--- Source excerpt ---
####################

Sir Frederick Wheeler's response to the same question was:
The function of the Treasury is to advise and assist the Treasurer in the discharge of his responsibilities. The objectives of the Treasury are, in essence, to carry out this function as effectively and efficiently as possible.
Our training reflected this traditional view of the Public Service. So we learned at a nuts and bolts level about the structure of Government, about the roles of Parliament, Cabinet, the Executive Council and Departments of State. We also learned about personnel management in the Public Service including its history.
We spent a fair bit of time talking about what would now be called ethics and values hearing a variety of speakers including Wilfred Jarvis. A key issue was the role and preservation of individual ethics.
If our role was to help a Government define and carry out its policies, to use Sir Frederick's words, as effectively and efficiently as possible, what were we do if we disagreed? Clearly we should provide advice pointing to issues and problems the Government should consider, but once a decision was made our obligation was to carry it out. But what, then, if the decision was so badly flawed (at least in our view) that we could not (or should not) in all conscience implement it?

####################

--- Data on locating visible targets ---
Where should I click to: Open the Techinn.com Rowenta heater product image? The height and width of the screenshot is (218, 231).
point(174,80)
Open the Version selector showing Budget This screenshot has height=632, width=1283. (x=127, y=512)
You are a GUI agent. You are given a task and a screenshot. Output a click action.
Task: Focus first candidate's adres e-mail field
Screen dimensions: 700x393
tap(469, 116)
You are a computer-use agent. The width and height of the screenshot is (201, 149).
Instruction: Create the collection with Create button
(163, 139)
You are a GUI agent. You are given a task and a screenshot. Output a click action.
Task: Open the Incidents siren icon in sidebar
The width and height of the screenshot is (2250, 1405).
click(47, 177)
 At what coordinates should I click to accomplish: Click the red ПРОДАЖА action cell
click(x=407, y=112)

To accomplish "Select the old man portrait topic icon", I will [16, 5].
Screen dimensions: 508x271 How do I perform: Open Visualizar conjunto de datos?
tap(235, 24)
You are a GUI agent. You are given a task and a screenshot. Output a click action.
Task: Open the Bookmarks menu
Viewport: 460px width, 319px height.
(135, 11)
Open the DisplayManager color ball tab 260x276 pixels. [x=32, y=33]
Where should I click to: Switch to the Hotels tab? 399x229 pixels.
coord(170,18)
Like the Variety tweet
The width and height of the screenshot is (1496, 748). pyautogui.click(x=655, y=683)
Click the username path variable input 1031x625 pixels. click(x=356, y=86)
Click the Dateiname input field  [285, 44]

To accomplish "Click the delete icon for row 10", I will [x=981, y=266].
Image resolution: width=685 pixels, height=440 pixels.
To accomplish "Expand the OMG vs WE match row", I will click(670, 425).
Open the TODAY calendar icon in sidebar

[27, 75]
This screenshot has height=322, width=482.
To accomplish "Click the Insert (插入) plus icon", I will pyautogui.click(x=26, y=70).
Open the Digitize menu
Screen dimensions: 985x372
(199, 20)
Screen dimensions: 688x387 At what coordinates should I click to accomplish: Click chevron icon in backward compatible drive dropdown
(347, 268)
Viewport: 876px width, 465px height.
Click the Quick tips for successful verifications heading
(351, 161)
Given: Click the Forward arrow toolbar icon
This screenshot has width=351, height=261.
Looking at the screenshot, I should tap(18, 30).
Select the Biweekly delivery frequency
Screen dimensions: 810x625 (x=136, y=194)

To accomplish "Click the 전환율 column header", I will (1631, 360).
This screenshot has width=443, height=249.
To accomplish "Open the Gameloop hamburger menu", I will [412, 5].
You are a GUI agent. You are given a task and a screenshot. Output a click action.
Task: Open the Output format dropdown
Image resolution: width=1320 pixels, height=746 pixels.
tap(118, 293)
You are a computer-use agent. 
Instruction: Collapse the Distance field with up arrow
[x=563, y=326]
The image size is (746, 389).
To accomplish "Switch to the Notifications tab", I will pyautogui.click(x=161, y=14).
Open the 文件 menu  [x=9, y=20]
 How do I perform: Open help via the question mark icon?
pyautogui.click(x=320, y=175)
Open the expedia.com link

####################

--- Direction ---
Copy the stretch of the Public Service training passage from "Sir Frederick Wheeler's" through "efficiently as possible." word for word.

--- Reply ---
Sir Frederick Wheeler's response to the same question was:
The function of the Treasury is to advise and assist the Treasurer in the discharge of his responsibilities. The objectives of the Treasury are, in essence, to carry out this function as effectively and efficiently as possible.